His training reflected a commitment to formal, theory-driven economics, and he approached scholarship with the precision needed to extend core decision-theory concepts. He also belonged to the Upsilon Sigma Phi fraternity, an affiliation that placed him within established academic networks.
Career
José Encarnación Jr. built his career around economic theory and the modeling of how preferences govern decision-making. He became a professor at the University of the Philippines Diliman, where his academic life was closely tied to the development of the School of Economics and its intellectual standards. Over time, he emerged as a leading Philippine theorist in a period when the field was still consolidating its modern analytical directions.
A central thread in his career was lexicographic preferences, which he developed and advanced through formal economic analysis. His approach mapped choice alternatives into ordered vectors of criteria, so that comparisons turned on the most important dimension where alternatives differed. This line of work positioned lexicographic methods as a practical framework for understanding ordered considerations in economic choice.

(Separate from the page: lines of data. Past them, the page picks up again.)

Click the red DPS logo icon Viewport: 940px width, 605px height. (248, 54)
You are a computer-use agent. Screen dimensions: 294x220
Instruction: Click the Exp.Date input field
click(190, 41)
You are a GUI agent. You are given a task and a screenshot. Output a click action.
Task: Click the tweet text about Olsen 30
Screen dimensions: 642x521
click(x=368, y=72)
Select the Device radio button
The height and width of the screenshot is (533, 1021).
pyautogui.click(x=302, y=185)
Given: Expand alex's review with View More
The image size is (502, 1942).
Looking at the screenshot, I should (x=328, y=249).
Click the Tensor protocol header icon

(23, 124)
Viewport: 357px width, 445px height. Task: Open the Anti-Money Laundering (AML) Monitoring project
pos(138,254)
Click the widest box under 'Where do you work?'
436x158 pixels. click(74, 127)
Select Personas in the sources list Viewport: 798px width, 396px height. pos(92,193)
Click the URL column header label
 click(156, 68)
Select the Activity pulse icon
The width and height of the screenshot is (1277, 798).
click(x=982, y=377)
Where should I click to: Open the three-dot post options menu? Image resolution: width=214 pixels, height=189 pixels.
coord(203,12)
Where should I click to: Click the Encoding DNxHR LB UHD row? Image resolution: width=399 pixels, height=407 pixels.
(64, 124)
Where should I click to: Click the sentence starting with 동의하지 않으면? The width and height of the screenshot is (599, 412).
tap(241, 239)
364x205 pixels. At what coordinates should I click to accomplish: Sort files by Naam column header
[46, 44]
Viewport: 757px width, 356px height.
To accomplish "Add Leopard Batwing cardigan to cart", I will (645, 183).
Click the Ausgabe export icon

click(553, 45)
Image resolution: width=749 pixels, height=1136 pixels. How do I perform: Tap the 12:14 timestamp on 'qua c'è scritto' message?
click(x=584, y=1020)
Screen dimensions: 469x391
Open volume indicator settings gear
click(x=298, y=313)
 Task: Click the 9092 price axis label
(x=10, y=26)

Encarnación’s contributions also extended beyond basic lexicographic ordering by addressing its limitations in modeling realistic decision processes. He formalized an ordering concept in which each criterion could have a threshold beyond which further improvement would not matter in the decision. This refinement—linked to satisficing behavior—helped reconcile highly ordered priorities with the ordinary fact that people often use acceptable minimums rather than unbounded optimization.
In the subsequent development of his ideas, Encarnación Jr. expanded lexicographic reasoning to settings involving uncertainty. He treated choice as driven by criterion functions that could depend not only on outcomes but also on probabilities, allowing ordered decision rules to operate in probabilistic environments. This work also explored how assumptions about “significant differences” across criteria could shape choice behavior in ways that differed from standard expected-utility logic.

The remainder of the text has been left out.